Congress is back to work this week (please take a moment to boo), and naturally they haven't finished spending bills yet, so Public Citizen still helps you tell House Speaker Boehner and Senate Majority Leader McConnell to pass clean budget legislation, without the nefarious policy riders that would wither and die if exposed to sunlight. Politicians frequently treat "must-pass" appropriations bills as a means to pass riders defunding climate change efforts or financial regulation efforts or campaign finance efforts (to name three of Mr. McConnell's pet projects). If Congress tried to pass legislation doing these things on their own, they run the risk of exposing their heartlessness, and they might even lose their jobs next November. But use a must-pass bill as a hostage and you can strap all kinds of bombs to it, and our President too often compromises with hostage-takers so he can look like he's governing. I don't care about looking like I'm governing; I only care about good government, so I'll keep agitating against nefarious legislative aims, and I hope you will, too.

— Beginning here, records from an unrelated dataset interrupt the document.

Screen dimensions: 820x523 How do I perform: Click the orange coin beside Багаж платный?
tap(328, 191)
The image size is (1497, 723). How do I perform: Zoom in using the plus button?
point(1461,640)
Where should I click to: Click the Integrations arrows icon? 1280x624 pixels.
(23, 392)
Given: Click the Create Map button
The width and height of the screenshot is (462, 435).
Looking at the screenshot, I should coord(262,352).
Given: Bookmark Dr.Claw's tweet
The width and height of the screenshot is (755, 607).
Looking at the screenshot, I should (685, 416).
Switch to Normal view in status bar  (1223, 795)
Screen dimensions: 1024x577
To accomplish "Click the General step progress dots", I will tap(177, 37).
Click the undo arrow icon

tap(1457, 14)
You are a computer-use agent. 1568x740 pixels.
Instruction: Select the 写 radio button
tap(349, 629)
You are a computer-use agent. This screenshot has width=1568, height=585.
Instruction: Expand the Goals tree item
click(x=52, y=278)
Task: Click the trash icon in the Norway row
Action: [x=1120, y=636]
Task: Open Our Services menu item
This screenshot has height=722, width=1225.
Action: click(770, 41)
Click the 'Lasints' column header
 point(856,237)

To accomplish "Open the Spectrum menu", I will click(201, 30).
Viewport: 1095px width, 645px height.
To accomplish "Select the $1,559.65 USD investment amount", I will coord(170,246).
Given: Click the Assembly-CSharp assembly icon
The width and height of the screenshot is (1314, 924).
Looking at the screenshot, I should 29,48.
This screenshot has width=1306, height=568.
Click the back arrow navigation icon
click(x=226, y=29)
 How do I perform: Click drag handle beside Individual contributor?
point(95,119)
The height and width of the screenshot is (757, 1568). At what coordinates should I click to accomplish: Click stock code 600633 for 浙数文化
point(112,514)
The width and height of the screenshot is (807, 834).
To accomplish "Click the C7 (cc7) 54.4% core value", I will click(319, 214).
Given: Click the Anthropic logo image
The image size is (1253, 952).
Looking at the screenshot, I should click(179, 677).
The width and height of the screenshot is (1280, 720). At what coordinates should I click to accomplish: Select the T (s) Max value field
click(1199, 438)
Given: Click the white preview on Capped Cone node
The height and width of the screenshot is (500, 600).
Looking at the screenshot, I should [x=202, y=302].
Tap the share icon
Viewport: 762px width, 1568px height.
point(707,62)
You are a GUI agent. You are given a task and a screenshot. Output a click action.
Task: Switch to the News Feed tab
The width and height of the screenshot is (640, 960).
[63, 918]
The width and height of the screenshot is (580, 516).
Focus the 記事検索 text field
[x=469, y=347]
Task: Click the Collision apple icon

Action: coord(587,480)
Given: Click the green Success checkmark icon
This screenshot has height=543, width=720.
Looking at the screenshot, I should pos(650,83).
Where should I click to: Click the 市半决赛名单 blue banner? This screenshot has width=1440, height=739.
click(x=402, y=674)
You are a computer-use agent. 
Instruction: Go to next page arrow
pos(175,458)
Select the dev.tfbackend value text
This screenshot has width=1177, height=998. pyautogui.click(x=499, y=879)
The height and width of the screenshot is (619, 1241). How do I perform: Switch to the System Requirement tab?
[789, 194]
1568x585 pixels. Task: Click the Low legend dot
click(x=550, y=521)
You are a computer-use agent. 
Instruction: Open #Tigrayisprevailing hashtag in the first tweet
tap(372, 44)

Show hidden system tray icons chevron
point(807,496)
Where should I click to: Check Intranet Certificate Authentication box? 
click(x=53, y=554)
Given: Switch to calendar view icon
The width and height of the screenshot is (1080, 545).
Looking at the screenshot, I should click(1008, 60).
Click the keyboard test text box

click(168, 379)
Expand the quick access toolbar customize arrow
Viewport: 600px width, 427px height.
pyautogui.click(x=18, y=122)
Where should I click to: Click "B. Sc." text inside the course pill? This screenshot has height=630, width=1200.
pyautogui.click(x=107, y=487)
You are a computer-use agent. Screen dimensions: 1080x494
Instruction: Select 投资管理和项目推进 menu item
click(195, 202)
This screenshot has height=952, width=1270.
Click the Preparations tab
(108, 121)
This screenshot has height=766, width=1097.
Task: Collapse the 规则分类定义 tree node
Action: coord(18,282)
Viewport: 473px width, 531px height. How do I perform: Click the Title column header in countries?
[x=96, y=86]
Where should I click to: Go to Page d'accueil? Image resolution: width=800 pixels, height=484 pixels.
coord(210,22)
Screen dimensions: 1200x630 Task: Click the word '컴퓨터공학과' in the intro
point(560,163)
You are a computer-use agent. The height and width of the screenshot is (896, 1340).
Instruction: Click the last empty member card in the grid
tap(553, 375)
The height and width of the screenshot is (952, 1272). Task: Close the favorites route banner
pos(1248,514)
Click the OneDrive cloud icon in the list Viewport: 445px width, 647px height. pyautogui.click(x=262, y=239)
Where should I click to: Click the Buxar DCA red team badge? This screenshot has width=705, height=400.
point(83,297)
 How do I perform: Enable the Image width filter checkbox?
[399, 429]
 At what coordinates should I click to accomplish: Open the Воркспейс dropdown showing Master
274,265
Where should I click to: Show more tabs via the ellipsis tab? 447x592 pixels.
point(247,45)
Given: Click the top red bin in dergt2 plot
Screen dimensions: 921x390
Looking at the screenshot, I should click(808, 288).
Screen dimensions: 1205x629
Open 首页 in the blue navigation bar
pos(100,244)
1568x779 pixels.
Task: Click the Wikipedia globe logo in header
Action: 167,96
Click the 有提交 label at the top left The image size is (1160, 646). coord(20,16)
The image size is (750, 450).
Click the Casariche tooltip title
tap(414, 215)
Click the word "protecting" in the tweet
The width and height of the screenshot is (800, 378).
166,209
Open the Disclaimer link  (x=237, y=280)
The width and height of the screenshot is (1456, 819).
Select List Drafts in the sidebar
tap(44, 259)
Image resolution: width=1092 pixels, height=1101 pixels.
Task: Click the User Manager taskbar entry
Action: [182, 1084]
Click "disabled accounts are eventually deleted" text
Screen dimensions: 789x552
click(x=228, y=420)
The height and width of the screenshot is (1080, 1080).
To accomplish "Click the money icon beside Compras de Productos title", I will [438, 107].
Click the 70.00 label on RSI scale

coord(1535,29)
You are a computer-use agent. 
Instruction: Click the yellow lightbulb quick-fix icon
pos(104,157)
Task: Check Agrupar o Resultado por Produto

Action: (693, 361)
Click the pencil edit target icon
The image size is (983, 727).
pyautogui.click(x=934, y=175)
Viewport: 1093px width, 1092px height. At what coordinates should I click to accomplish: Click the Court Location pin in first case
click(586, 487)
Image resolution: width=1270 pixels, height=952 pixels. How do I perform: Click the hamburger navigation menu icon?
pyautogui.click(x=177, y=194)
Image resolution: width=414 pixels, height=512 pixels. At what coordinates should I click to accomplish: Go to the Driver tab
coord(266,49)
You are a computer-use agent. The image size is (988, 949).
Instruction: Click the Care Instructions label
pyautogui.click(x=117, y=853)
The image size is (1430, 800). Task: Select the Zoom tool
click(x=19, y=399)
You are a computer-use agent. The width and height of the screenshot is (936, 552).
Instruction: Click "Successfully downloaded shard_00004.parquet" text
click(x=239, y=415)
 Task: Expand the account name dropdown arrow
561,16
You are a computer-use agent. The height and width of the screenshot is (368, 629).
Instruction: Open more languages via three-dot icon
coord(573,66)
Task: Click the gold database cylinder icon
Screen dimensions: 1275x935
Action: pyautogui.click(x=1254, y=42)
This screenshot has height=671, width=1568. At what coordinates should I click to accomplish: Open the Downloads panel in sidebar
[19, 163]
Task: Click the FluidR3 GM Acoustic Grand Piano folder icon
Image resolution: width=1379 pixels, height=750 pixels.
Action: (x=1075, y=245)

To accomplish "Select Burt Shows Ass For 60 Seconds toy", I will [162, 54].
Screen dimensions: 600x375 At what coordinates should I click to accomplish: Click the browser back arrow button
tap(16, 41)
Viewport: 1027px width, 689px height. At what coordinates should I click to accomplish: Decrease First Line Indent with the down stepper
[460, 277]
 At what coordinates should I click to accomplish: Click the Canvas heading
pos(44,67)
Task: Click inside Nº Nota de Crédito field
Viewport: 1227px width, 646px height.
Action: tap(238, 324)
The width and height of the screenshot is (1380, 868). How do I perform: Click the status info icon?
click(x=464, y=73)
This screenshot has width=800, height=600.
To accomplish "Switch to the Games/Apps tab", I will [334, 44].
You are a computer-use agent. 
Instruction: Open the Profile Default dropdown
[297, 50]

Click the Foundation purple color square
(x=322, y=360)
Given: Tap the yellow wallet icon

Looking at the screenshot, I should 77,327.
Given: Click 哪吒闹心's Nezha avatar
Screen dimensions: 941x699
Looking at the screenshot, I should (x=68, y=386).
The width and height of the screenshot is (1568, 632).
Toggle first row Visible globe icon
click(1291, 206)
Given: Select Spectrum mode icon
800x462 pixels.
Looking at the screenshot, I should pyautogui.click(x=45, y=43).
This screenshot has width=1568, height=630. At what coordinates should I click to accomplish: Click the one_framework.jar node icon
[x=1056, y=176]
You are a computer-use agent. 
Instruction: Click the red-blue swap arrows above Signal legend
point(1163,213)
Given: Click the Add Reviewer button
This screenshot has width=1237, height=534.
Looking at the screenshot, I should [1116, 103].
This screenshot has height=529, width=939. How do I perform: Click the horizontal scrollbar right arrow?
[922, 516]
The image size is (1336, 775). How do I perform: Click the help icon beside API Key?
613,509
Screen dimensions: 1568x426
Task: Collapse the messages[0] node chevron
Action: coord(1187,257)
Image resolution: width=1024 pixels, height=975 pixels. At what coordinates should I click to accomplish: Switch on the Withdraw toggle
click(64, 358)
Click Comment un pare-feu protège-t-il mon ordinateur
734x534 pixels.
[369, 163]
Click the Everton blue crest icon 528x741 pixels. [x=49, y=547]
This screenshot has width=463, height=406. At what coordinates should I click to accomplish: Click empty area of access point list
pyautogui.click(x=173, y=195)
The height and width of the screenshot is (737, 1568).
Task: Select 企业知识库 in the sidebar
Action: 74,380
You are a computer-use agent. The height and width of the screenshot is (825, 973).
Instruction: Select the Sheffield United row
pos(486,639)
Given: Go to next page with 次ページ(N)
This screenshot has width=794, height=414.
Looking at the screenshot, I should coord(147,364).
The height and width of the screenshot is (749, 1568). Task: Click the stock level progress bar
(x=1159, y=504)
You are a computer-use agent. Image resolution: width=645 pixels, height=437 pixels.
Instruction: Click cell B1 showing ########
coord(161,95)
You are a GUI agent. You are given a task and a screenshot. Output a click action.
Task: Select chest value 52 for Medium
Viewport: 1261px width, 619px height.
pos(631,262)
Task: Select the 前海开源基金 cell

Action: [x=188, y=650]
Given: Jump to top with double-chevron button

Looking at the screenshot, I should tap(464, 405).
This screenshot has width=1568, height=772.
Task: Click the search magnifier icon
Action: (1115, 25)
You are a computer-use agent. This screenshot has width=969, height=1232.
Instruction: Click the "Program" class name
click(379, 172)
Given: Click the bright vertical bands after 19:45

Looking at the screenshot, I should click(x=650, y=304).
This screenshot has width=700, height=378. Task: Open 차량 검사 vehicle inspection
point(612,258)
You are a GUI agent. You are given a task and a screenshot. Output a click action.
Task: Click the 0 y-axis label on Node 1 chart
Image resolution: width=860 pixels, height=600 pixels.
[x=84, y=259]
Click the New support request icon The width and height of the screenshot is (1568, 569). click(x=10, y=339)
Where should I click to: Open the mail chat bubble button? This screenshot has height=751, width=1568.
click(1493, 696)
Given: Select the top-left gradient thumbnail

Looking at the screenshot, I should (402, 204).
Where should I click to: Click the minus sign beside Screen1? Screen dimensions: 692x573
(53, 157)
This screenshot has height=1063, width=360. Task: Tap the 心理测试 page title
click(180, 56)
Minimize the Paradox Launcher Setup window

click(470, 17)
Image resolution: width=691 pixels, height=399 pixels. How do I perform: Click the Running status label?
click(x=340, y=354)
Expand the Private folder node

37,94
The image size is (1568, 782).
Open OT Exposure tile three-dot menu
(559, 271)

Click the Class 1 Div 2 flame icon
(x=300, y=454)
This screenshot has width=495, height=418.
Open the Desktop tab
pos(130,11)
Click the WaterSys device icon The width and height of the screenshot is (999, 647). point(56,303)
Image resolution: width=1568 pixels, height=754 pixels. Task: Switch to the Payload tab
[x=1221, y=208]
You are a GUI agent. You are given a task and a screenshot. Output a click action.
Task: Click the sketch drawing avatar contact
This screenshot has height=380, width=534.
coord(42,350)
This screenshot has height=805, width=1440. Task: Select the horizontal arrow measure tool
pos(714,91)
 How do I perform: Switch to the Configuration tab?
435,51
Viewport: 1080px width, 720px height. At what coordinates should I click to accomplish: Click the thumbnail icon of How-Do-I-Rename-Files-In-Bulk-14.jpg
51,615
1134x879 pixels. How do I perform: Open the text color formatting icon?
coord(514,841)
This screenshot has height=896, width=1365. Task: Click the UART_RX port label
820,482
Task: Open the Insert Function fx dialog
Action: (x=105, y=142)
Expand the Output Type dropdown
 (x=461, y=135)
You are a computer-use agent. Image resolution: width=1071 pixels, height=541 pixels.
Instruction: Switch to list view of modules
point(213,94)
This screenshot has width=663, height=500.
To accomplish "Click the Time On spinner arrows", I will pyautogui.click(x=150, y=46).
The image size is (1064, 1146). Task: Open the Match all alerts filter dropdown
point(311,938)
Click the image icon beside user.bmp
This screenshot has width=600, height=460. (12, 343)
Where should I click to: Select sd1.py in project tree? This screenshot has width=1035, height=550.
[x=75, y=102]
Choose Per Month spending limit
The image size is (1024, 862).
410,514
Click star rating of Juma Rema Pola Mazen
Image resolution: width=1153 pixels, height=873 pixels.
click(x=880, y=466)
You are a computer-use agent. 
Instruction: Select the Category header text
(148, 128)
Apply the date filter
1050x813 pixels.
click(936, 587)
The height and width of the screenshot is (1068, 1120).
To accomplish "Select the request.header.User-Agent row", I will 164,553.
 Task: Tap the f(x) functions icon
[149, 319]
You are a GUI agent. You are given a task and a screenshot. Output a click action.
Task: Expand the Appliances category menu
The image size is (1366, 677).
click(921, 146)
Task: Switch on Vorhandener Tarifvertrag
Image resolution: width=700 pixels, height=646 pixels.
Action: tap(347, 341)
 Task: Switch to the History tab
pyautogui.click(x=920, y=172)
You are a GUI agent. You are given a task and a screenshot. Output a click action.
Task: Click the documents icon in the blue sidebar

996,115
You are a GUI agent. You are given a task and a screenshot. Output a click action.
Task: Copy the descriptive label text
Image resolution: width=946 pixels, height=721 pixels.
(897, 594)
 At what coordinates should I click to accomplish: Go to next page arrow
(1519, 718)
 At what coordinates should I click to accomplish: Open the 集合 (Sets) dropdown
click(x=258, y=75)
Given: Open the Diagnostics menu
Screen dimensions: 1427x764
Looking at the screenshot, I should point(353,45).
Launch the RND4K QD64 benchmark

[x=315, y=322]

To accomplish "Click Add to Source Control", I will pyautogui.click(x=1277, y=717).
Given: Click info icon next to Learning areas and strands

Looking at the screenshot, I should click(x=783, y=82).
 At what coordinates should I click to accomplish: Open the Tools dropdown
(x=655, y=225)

Meanwhile, seven years after Wall Street banksters took a massive crap all over our economy and put millions of families underwater on their mortgages, our government -- you know, that "socialist" government that hands out everything to everybody all the time -- has done just about nothing to help those underwater homeowners. Even the filibuster-proof Democratic Senate majority couldn't get a simple majority of Senators to support a bill allowing good Americans to renegotiate their mortgages in court -- this, even though our law currently allows people to do that with their second homes. But the Federal Housing Finance Agency (or FHFA) has the authority to help borrowers reduce their principal, and now that Edward DeMarco is gone as FHFA head, they really have no excuse. (Mr. DeMarco considered principal reduction a "moral hazard" -- always blind to the moral hazards of letting banks do what they like and then protecting them from the consequences of their actions, his kind are!) So Americans for Financial Reform helps you tell the FHFA to use its power to help underwater homeowners.
Finally, if you've missed previous opportunities to tell President Obama to issue an executive order forbidding federal contractors from asking job applicants if they've ever been in jail, then Color of Change still helps you do that. If the prospect of having co-workers who've been in jail skeeves you out a bit, consider that said folks have already paid the price society demanded of them, and it would be unlawful to keep making them pay, or to let employers keep making them pay. If their families want to keep making them pay -- in lawful ways, such as ostracizing them -- that's their affair. But allowing employers to discriminate as a way to keep punishing them for their crimes? That's not their job. And it also greatly increases the possibility that those folks who just got out of jail will go back to jail, since having a job is, I've found, a very good way of avoiding the sorts of temptation that land you back in jail. Of course, our private prison-industrial complex likes people who wind up back in jail -- and if they're black, they probably call that a bonus! But civilized people don't feel that way.